I had to select Ext4 for the /root partition on that box to have acceptable performance, BTRFS was a pain with the original slow disk even after tweaking. I used 10-15 GB for /root without problems with Ext4 and that would fit the available room the OP has.
The standard install should take some 6 GB on Ext4, leaving enough room for custom packages if needed.
I don’t see any real benefit of using BTRFS on those small, slow disks with a smaller bootloader patch as well (WinXP formatted…).

So, unless Malcolm comes up with some of his magic, I would recommend:

  • reinstall using Ext4 for /root and keep the /home prtition untouched (please ask if you need help doing so);
  • or swap in a recent disk (and reinstall as well, sorry).
    My test laptop came to a new life once a small SSD was swapped in, the real bottleneck was in the original disk and no tweaking of BTRFS got around that.

Hi
That was my overnight thoughts as well, else use btrfs and just have a / nothing else and turn snapper off at install time, but like you say in this case ext4 is probably better if a new install…

@michellebrooks for the DV7, I’m assuming an ATI gpu, if so there is a tweak to set the power level for the gpu to keep things cool, my experience with a DV7 was they ran hot anyway…

Thank you both! I have my install disk packed atm, we are getting ready to move in a couple months. So, for the time being, I will try Malcom’s fix and then when I get moved try to re-install with a different format as Orso suggested.

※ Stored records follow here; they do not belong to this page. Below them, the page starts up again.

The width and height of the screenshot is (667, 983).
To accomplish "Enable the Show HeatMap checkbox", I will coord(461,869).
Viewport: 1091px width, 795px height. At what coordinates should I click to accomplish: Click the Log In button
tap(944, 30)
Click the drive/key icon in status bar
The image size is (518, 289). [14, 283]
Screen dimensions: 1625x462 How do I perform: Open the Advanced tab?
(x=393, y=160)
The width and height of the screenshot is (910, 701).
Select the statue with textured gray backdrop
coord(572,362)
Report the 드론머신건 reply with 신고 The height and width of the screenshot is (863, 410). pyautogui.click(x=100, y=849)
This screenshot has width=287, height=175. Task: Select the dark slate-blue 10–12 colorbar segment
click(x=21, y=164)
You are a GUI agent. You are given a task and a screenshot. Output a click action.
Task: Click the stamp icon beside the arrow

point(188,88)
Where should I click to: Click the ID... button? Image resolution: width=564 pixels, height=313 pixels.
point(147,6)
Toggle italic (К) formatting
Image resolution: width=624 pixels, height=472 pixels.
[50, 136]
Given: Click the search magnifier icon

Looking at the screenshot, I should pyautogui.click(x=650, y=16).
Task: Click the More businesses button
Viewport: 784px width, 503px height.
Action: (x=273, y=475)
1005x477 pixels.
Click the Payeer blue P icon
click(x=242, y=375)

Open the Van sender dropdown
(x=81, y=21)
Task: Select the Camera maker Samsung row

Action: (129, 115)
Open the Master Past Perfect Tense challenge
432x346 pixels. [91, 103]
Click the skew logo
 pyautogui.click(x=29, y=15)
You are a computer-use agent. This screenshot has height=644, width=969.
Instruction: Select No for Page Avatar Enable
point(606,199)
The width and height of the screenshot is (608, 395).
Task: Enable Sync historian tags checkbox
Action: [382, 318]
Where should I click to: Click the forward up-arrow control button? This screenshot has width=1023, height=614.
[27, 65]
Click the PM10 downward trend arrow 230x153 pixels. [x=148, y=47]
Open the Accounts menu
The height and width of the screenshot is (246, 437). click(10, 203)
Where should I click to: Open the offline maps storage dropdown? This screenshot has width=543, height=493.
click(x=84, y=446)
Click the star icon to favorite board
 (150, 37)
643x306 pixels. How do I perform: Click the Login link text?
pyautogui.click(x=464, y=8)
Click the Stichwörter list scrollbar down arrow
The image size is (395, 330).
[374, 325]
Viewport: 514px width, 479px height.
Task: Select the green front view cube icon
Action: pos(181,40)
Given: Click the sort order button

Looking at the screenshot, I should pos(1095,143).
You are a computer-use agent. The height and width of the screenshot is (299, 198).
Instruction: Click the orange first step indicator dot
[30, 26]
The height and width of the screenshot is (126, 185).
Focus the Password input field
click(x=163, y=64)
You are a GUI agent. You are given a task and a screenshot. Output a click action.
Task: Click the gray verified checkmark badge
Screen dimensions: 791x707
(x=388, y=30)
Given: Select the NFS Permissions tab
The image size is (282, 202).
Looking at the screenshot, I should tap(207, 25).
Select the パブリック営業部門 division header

Thank you both so much for the help :good::smiley:

Yes, the DV7 runs very hot even with windows 7 that it came with. I wish I could try that tweak however that machine is dead and that is the reason I am on this old HP Compaq. Once we get moved and settles I may break down and get a new laptop. This OS has come a long way since the last time I have used it and I am loving it!!! I think is was version 11 or 12 when I last tried to switch to openSuse/Linux, it’s been about 8 years.

Anyway, have a great weekend guys and thanks again for the help.